## [Extract]
=-=-=
One further feature of the order remains to be considered. The Board required that amounts deducted from the salaries of members of the Benefit Union and paid into the treasury of the Union be paid by respondent to the employees. This court, in National Labor Relations Board v. West Kentucky Coal Co., 6 Cir., 116 F.2d 816, held that such an order does not fall within the purview of the National Labor Relations Act, nor within the powers of the Board. Here, as there, the checkoff payments were not retained by the employer. They were paid over to the Benefit Union. Here, as there, to affirm the order upon this feature is to order the employer to restore money paid to another.
We also bear in mind the recent decision of the Supreme Court in National Labor Relations Board v. P. Lorillard Co., 62 S.Ct. 397, 86 L.Ed. ___, announced January 5, 1942. In view of the decisions cited in that case (National Labor Relations Board v. Bradford Dyeing Ass'n, supra; International A. of M. v. National Labor Relations Board, 311 U.S. 72, 82, 61 S.Ct. 83, 85 L.Ed. 50; National Labor Relations Board v. Falk Corp., 308 U.S. 453, 458, 459, 60 S.Ct. 307, 84 L.Ed. 396), we conclude that the Supreme Court held that the question there presented was a question of fact upon which this court is bound by the decision of the Board. Here we think that the question presented is one of law. There is no theory of common law or equity under which the employer is liable to pay this sum. The statute contains no provision authorizing the Board to make such an order and the only provision in the statute authorizing money payment by the employer is the provision with reference to back-pay in case of unlawful discharge. It was held in Republic Steel Corp. v. National Labor Relations Board, 311 U.S. 7, 11, 61 S.Ct. 77, 85 L.Ed. 6, that the authority to order affirmative action does not go so far as to confer a punitive jurisdiction enabling the Board to inflict upon the employer any penalty it may choose because it is engaged in unfair labor practices, even though the Board be of the opinion that the policies of the Act might be effectuated by such an order. The court there reaffirmed its position stated in Consolidated Edison Co. v. National Labor Relations Board, 305 U.S. 197, 235, 236, 59 S.Ct. 206, 83 L.Ed. 126, and National Labor Relations Board v. Pennsylvania Greyhound Lines, 303 U.S. 261, 267, 268, 58 S.Ct. 571, 82 L.Ed. 831, 115 A.L.R. 307, that the Board's power to command affirmative action is remedial and not punitive. We think that the order compelling the employer to restore earnings not retained by it for its own benefit, but turned over to representatives of the employees, is punitive and not corrective. In absence of an express statutory provision requiring the employer to pay dues previously paid by the employees to the company union, of which they are members, and in absence of a specific holding of the Supreme Court upon that point, we conclude that a question of law is involved upon which this court is authorized to rule, and that the Board has erred in this part of the order.
That part of the order of the Board as to reinstatement and payments to Graham and Warrem, and as to refunding to members of the Benefit Union sums deducted from their wages and paid to the Benefit Union is vacated and set aside. In all other respects the petition for enforcement is granted and a decree will issue enforcing the order in accordance with this opinion.
=-=-=
## [Record excerpts]
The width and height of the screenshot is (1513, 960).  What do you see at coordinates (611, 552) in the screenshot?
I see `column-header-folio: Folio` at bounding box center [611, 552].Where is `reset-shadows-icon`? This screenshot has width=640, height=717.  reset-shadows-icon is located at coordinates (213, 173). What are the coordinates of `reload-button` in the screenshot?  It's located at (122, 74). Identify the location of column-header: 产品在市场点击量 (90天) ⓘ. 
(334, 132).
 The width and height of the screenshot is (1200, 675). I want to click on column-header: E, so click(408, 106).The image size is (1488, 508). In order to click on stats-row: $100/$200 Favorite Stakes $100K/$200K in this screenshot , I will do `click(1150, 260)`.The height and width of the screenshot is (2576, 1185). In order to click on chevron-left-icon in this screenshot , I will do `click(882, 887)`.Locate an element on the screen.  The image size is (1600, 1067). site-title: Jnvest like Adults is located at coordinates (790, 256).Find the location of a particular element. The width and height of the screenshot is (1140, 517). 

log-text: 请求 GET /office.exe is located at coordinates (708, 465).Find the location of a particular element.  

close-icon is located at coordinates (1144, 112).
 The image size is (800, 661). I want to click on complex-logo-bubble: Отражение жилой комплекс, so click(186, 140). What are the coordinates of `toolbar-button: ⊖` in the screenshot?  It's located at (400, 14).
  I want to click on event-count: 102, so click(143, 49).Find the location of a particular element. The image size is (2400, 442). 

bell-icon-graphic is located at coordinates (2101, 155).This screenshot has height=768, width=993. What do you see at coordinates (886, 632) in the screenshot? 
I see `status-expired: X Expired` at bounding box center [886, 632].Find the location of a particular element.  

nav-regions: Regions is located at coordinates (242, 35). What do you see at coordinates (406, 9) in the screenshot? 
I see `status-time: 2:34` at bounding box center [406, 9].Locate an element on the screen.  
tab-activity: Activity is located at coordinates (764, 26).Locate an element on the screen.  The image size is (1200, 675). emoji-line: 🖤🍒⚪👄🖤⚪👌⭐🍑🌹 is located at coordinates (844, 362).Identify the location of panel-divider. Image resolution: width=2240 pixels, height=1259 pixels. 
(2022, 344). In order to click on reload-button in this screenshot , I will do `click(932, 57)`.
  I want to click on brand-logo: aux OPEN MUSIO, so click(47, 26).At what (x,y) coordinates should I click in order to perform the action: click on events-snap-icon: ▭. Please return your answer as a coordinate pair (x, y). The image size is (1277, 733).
=-=-=
## [Work item A]
Condense the paragraph of the opinion that begins "One further feature of the order" into a shorter version that keeps its main facts.
## [Work item B]
Reproduce word for word the passage of the opinion from "That part of" to "with this opinion.".

## [Task output A]
The Board ordered respondent to pay employees the amounts deducted from the salaries of Benefit Union members and paid into the Union's treasury. In National Labor Relations Board v. West Kentucky Coal Co., 6 Cir., 116 F.2d 816, this court held that such an order falls outside both the National Labor Relations Act and the Board's powers. As in that case, the employer did not keep the checkoff payments but paid them to the Benefit Union. Affirming this part of the order would therefore require the employer to restore money paid to another.

## [Task output B]
That part of the order of the Board as to reinstatement and payments to Graham and Warrem, and as to refunding to members of the Benefit Union sums deducted from their wages and paid to the Benefit Union is vacated and set aside. In all other respects the petition for enforcement is granted and a decree will issue enforcing the order in accordance with this opinion.